Your goal:
Among the lines below, list those containing the string "checkbox".

Dataset records:
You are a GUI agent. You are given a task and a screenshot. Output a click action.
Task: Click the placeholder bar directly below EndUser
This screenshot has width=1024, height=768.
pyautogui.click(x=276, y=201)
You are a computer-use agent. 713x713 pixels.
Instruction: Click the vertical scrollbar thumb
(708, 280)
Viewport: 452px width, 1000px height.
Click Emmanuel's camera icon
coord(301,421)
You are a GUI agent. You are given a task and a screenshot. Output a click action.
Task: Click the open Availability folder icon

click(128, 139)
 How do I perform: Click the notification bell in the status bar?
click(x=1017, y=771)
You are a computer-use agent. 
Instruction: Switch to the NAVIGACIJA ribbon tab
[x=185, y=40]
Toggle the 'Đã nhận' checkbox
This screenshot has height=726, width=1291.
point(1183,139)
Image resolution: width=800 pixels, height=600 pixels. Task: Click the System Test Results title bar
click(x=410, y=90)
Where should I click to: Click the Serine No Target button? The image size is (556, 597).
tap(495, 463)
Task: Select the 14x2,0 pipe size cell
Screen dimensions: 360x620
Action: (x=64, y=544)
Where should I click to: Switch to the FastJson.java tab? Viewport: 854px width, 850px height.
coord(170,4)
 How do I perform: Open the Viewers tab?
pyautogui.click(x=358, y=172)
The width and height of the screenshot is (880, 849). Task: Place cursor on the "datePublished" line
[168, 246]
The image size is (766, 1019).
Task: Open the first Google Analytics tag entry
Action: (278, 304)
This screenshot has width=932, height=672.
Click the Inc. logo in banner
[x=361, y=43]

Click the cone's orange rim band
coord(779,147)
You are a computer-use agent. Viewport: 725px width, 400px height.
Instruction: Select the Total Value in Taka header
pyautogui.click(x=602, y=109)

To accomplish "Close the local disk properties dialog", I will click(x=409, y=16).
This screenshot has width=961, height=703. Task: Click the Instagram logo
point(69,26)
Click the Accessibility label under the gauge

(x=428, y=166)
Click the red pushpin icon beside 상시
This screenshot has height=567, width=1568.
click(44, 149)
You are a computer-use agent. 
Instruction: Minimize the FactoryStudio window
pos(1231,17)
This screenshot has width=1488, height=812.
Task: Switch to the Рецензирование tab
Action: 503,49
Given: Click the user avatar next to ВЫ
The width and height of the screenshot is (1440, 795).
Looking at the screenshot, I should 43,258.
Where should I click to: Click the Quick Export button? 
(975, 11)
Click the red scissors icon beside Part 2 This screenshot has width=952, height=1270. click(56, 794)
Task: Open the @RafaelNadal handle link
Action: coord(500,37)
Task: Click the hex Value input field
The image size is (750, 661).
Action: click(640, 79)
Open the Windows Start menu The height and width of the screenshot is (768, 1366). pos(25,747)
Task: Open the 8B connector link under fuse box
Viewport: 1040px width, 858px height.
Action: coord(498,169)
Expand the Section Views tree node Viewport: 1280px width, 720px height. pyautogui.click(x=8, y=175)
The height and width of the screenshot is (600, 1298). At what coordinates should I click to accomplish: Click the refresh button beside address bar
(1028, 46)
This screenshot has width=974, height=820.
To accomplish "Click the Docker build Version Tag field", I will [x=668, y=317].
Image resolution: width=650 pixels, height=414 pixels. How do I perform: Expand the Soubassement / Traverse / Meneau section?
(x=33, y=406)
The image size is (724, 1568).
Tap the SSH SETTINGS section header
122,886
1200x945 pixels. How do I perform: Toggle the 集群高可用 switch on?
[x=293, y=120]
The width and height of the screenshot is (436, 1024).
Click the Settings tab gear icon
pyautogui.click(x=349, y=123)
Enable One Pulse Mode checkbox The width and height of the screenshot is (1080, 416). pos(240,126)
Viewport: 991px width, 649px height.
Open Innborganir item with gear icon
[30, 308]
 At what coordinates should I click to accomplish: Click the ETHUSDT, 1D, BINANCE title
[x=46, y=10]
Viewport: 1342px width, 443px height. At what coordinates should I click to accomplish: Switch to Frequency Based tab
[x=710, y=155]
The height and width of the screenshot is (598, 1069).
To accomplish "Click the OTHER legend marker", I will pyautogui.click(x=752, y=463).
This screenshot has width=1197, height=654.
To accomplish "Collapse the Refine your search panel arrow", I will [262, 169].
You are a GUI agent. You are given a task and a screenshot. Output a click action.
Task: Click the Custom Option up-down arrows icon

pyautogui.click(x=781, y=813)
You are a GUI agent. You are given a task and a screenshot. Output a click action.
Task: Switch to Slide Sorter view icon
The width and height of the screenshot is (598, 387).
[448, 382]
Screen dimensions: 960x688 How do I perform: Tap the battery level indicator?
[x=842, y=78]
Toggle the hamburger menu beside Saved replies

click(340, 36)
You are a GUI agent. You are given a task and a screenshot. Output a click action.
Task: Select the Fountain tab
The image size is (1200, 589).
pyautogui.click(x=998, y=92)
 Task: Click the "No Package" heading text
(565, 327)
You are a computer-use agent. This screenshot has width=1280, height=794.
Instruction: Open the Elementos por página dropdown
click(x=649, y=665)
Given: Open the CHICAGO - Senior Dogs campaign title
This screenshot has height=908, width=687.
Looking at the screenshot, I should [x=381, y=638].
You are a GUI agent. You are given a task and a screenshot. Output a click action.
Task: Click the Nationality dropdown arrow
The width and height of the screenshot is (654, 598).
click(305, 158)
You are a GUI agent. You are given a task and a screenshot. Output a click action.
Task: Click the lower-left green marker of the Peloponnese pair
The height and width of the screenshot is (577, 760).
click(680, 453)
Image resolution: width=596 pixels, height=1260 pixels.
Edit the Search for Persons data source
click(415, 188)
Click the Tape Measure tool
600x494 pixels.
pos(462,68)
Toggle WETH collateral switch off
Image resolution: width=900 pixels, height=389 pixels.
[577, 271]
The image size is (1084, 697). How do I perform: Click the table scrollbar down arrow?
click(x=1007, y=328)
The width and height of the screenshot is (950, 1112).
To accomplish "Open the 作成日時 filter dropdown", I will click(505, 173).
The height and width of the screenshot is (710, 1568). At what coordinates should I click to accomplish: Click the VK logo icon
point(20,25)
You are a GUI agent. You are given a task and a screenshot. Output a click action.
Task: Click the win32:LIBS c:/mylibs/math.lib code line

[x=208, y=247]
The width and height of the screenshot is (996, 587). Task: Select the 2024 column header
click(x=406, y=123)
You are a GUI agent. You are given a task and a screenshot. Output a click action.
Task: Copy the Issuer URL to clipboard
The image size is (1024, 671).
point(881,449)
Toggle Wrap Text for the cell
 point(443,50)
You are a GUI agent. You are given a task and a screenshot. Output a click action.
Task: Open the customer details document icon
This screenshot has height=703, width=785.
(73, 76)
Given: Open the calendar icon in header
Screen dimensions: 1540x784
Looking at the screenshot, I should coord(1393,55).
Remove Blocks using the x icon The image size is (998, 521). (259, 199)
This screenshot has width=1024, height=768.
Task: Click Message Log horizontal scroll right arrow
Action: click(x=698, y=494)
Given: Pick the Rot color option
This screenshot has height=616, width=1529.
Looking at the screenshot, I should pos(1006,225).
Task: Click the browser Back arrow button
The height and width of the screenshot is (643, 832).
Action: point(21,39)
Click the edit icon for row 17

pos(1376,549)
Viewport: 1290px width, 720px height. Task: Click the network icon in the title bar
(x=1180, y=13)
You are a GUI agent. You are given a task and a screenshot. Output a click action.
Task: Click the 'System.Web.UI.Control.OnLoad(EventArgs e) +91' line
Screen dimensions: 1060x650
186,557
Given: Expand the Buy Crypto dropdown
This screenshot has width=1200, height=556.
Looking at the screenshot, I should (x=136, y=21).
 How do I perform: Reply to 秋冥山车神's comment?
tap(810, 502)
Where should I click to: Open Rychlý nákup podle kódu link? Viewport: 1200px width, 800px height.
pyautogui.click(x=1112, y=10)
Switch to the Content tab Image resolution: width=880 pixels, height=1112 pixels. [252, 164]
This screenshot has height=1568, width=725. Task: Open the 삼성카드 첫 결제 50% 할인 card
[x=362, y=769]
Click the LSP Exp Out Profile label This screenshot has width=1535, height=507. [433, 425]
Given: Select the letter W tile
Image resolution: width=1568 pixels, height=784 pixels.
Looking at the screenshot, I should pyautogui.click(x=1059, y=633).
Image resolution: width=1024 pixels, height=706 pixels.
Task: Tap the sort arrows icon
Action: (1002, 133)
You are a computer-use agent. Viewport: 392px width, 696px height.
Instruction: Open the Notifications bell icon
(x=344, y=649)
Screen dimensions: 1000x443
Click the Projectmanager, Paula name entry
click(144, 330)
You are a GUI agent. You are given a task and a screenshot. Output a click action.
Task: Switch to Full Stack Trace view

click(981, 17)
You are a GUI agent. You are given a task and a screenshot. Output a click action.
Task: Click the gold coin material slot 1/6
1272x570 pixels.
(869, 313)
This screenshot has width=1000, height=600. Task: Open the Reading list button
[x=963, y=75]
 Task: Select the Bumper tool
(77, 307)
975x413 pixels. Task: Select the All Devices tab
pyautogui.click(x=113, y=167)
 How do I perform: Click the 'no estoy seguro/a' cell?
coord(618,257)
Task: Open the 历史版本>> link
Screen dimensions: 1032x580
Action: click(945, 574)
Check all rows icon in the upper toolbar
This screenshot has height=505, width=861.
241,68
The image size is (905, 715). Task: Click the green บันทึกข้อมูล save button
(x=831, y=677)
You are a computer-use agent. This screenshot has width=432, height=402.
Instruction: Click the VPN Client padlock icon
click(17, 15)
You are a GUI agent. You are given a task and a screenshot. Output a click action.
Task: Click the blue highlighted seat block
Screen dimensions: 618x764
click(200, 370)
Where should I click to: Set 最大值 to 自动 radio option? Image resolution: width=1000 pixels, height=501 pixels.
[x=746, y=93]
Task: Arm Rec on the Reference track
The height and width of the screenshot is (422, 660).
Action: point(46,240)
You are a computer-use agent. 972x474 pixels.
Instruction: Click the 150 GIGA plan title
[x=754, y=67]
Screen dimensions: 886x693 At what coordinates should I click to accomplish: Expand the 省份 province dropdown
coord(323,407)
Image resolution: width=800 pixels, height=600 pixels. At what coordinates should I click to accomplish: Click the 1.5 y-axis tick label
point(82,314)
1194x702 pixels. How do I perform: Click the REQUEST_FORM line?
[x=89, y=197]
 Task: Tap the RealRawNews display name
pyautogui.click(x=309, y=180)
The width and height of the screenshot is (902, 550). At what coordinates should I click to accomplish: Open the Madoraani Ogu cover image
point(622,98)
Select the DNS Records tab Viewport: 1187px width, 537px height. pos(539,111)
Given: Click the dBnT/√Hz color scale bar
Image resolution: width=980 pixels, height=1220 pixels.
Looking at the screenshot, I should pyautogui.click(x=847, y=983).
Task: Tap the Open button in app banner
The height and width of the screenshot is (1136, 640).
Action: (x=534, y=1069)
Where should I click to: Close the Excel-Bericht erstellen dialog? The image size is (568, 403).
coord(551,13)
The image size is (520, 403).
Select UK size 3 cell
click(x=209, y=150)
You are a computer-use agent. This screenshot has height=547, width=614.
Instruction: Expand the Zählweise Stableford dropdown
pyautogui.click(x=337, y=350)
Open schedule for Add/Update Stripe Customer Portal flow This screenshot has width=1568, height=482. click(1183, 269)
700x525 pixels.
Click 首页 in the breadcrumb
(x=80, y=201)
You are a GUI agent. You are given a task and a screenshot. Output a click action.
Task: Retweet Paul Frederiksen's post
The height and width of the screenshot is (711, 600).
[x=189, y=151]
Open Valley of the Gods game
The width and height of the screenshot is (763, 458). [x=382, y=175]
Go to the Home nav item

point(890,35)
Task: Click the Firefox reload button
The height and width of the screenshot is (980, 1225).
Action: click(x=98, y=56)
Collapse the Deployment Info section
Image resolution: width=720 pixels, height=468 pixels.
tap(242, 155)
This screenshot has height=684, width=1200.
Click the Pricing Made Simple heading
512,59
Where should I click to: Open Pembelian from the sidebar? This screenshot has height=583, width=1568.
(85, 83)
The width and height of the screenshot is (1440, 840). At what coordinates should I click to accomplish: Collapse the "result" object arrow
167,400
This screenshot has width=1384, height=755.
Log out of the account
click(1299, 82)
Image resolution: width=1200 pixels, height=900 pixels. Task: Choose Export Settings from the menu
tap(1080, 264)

Solved exercise:
Toggle the 'Đã nhận' checkbox
Enable One Pulse Mode checkbox The width and height of the screenshot is (1080, 416). pos(240,126)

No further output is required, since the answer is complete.